GitHub Actions Integration¶
Run automated tests for your voice agents in CI/CD pipelines with the LayerCode Gym GitHub Action.
Overview¶
The LayerCode Gym GitHub Action enables you to:
- Test multiple personas in parallel for maximum speed
- Scripted conversations for deterministic regression testing
- Automated judging with LLM-based quality evaluation
- Track quality over time with historical test results
- Continuous regression testing on every commit
- Zero setup complexity - just configure and run
Quick Start¶
1. Set Up Secrets¶
Go to your repository: Settings → Secrets and variables → Actions → New repository secret
Add these required secrets:
| Secret Name | Description | Where to Get |
|---|---|---|
SERVER_URL |
Your backend server URL | Your infrastructure |
LAYERCODE_AGENT_ID |
LayerCode agent ID | LayerCode Dashboard |
OPENAI_API_KEY |
OpenAI API key | OpenAI Platform |
Optional but recommended:
| Secret Name | Description |
|---|---|
LOGFIRE_TOKEN |
LogFire token for observability |
2. Create Workflow File¶
Create .github/workflows/test-agent.yml:
name: Test Voice Agent
on: [push, pull_request]
jobs:
test:
runs-on: ubuntu-latest
# IMPORTANT: Prevent concurrent runs
concurrency:
group: layercode-gym-${{ secrets.LAYERCODE_AGENT_ID }}
cancel-in-progress: false
steps:
- uses: actions/checkout@v4
- name: Test agent
uses: ./.github/actions/layercode-gym-test
with:
personas: |
- background: You are a potential customer
intent: Learn about pricing and features
judge-enabled: true
judge-criteria: |
- Did the agent provide clear pricing information?

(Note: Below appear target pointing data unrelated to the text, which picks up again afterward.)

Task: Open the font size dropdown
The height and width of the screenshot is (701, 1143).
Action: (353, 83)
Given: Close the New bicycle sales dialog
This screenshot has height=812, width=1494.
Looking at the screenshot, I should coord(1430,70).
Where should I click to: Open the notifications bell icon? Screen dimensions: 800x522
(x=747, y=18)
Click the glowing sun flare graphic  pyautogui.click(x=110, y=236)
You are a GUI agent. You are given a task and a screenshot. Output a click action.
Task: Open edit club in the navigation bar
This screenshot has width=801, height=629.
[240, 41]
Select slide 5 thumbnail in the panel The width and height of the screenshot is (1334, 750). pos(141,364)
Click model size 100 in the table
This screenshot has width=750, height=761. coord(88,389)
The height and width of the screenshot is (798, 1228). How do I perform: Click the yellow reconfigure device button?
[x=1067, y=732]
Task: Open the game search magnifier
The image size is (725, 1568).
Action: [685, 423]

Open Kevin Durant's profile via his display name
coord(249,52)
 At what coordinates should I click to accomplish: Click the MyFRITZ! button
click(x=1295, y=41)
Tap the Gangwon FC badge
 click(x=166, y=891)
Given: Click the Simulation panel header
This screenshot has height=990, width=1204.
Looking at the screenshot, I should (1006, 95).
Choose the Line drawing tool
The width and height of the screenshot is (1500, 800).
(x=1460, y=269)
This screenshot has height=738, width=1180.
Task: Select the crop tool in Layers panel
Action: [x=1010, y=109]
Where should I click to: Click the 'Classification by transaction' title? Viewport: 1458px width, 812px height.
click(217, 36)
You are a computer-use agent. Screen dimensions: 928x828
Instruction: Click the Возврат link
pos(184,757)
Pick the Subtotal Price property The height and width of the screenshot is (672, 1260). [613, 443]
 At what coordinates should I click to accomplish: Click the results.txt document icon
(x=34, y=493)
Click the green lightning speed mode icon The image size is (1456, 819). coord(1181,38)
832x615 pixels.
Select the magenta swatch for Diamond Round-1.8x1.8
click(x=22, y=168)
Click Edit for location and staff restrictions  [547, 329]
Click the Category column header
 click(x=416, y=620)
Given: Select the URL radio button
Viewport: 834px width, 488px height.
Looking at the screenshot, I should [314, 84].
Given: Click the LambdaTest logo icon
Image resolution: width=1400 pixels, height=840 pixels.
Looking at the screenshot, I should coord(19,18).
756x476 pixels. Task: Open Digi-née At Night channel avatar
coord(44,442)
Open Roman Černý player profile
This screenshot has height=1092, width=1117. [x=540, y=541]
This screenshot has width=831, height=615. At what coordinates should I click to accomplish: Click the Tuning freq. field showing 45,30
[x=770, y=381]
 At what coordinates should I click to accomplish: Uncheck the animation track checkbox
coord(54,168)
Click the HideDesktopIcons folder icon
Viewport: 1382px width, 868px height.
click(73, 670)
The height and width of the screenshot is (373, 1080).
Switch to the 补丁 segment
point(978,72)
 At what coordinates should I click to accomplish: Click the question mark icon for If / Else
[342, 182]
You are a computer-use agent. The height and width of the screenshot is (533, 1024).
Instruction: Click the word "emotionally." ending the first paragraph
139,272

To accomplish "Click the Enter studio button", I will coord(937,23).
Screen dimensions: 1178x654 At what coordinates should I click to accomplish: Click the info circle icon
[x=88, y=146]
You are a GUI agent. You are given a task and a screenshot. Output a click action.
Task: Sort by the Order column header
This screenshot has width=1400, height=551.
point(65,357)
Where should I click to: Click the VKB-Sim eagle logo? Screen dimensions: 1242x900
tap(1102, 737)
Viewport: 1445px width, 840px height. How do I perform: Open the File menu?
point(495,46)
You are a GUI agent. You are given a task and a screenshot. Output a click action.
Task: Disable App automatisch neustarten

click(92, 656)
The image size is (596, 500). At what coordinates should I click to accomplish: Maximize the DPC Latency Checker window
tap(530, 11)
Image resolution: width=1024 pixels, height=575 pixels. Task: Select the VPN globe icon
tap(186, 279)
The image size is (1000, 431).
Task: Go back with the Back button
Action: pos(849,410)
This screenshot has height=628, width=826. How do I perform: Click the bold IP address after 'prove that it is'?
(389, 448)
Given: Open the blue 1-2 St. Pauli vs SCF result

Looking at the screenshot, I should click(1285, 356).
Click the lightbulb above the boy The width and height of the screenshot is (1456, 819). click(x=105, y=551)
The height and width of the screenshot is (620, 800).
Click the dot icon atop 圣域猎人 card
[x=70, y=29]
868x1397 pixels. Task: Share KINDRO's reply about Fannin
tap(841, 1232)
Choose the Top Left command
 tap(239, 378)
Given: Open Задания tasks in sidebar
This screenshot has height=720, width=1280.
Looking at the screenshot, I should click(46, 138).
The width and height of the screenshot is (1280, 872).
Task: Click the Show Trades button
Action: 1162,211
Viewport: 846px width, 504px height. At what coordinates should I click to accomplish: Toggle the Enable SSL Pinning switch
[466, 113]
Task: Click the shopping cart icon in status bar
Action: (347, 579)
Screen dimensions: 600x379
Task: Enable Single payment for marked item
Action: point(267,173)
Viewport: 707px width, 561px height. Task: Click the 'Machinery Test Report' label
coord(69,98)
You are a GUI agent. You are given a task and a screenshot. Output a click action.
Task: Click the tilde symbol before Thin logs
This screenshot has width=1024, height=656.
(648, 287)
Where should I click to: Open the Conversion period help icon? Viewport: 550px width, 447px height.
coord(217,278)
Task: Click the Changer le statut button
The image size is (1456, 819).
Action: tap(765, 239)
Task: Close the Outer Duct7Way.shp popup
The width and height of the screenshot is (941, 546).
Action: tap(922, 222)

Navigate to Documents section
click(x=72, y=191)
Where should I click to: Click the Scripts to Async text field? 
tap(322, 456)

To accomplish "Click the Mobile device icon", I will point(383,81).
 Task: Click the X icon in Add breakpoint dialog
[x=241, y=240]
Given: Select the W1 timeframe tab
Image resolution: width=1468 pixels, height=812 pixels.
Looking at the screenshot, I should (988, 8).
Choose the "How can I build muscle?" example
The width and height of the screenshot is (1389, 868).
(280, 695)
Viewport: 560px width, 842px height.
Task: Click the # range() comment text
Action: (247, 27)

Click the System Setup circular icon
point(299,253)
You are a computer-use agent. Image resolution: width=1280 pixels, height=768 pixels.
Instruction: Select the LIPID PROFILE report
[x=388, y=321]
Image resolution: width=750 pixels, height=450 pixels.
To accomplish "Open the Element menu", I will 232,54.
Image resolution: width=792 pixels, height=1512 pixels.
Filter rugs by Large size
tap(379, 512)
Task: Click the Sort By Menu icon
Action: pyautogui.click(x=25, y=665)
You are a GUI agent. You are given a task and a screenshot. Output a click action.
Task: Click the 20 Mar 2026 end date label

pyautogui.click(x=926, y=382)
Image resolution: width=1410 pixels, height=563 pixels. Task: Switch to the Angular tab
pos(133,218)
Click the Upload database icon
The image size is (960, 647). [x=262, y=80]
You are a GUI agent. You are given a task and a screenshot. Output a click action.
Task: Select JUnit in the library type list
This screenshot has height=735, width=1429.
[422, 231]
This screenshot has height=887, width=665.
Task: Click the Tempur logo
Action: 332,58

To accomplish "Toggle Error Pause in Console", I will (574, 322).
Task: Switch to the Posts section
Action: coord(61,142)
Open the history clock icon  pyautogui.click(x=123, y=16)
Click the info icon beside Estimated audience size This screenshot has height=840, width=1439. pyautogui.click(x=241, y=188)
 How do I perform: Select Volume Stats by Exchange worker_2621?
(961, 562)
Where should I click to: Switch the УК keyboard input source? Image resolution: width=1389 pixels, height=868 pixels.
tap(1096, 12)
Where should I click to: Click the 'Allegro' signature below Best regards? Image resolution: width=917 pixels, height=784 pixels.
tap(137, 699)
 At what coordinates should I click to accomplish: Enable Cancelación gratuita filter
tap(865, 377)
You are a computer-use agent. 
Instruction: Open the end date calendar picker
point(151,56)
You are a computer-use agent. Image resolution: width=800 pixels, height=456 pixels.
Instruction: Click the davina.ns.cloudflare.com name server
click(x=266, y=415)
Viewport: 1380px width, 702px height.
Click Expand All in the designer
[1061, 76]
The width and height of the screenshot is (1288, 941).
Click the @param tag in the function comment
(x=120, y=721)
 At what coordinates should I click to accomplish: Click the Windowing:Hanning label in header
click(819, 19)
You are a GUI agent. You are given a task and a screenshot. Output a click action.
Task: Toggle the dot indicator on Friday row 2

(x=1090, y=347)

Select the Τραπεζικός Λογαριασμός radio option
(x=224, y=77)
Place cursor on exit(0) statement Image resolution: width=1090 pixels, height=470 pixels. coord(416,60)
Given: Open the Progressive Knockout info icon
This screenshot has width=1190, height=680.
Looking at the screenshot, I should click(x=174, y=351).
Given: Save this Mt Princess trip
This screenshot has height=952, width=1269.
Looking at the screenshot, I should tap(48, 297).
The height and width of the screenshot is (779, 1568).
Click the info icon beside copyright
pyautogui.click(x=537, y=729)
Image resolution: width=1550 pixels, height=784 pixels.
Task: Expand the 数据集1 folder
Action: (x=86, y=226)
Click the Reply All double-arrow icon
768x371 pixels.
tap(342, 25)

server-url: ${{ secrets.SERVER_URL }}
layercode-agent-id: ${{ secrets.LAYERCODE_AGENT_ID }}
openai-api-key: ${{ secrets.OPENAI_API_KEY }}
3. Run Your Tests¶
Push your code and watch the tests run automatically!
Configuration¶
Conversation Types¶
The action supports two types of conversations that can be mixed:
AI Personas (Dynamic)¶
Personas define users with AI-driven responses. Each persona has:
background: Who the user is (role, context, characteristics)intent: What they want to achieve
personas: |
- background: You are a 35-year-old small business owner interested in AI
intent: Learn how voice AI can help your customer service
- background: You are a technical developer evaluating APIs
intent: Understand integration requirements and documentation
Tips for writing good personas:
- Be specific about who the user is
- Include relevant context (frustrations, goals, technical level)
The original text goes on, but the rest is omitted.